Question

Solve each logarithmic equation. Be sure to reject any value of $$x$$ that is not in the domain of the original logarithmic expressions. Give the exact answer. Then, where necessary, use a calculator to obtain a decimal approximation, correct to two decimal places, for the solution.$$\log _{4}(x+2)-\log _{4}(x-1)=1$$

Answer

**step1** Understanding the Problem and Identifying the Goal

The problem asks us to solve a logarithmic equation: $$\log _{4}(x+2)-\log _{4}(x-1)=1$$. Our goal is to find the value(s) of $$x$$ that satisfy this equation, ensuring that any found value is within the domain of the original logarithmic expressions. We need to provide the exact answer and a decimal approximation if necessary.

**step2** Determining the Domain of the Logarithmic Expressions

For a logarithm $$\log_b N$$ to be defined, the argument $$N$$ must be positive ($$N > 0$$). In this equation, we have two logarithmic terms:
1. $$\log_4(x+2)$$: The argument is $$(x+2)$$. So, we must have $$x+2 > 0$$.
Subtracting 2 from both sides, we get $$x > -2$$.
2. $$\log_4(x-1)$$: The argument is $$(x-1)$$. So, we must have $$x-1 > 0$$.
Adding 1 to both sides, we get $$x > 1$$.
For both logarithmic expressions to be defined simultaneously, $$x$$ must satisfy both conditions. If $$x > -2$$ and $$x > 1$$, the stronger condition is $$x > 1$$. Therefore, the domain of the variable $$x$$ for this equation is $$x > 1$$. Any solution we find must be greater than 1.
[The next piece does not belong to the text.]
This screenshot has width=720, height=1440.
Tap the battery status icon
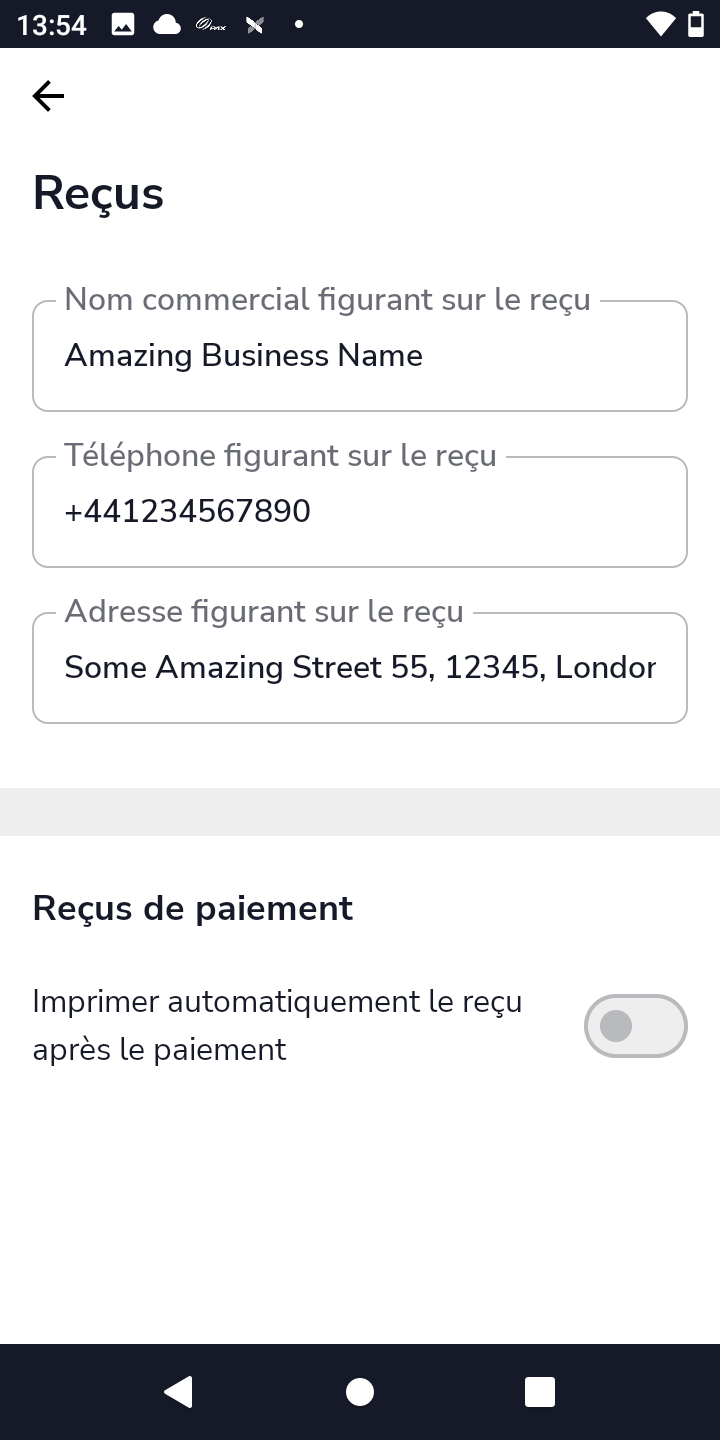[x=696, y=24]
**step3** Applying Logarithm Properties to Simplify the Equation

We use the logarithm property that states the difference of logarithms with the same base can be written as the logarithm of a quotient:
$$\log_b A - \log_b B = \log_b \left(\frac{A}{B}\right)$$
Applying this property to our equation:
$$\log _{4}(x+2)-\log _{4}(x-1)=1$$
becomes
$$\log _{4}\left(\frac{x+2}{x-1}\right)=1$$

**step4** Converting from Logarithmic to Exponential Form

The definition of a logarithm states that if $$\log_b N = P$$, then $$b^P = N$$.
In our simplified equation, $$\log _{4}\left(\frac{x+2}{x-1}\right)=1$$, we have:
Base ($$b$$) = 4
Argument ($$N$$) = $$\frac{x+2}{x-1}$$
Exponent ($$P$$) = 1
Converting the equation to exponential form, we get:
$$4^1 = \frac{x+2}{x-1}$$
Which simplifies to:
$$4 = \frac{x+2}{x-1}$$

**step5** Solving the Algebraic Equation

Now we solve the algebraic equation $$4 = \frac{x+2}{x-1}$$.
To eliminate the denominator, we multiply both sides of the equation by $$(x-1)$$. Since we established in Step 2 that $$x > 1$$, we know that $$(x-1)$$ will not be zero.
$$4 \times (x-1) = \frac{x+2}{x-1} \times (x-1)$$
$$4(x-1) = x+2$$
Next, we distribute the 4 on the left side:
$$4x - 4 = x+2$$
Now, we want to gather all terms involving $$x$$ on one side and constant terms on the other.
Subtract $$x$$ from both sides:
$$4x - x - 4 = x - x + 2$$
$$3x - 4 = 2$$
Add 4 to both sides:
$$3x - 4 + 4 = 2 + 4$$
$$3x = 6$$
Finally, divide both sides by 3 to solve for $$x$$:
$$\frac{3x}{3} = \frac{6}{3}$$
$$x = 2$$

**step6** Verifying the Solution Against the Domain

We found the solution $$x = 2$$. In Step 2, we determined that the domain for the original logarithmic expressions requires $$x > 1$$.
Since $$2 > 1$$, our solution $$x = 2$$ is valid and falls within the domain of the original logarithmic expressions. Therefore, we do not need to reject this value.

**step7** Stating the Exact Answer

The exact solution to the equation $$\log _{4}(x+2)-\log _{4}(x-1)=1$$ is $$x = 2$$. Since 2 is an integer, a decimal approximation is not necessary.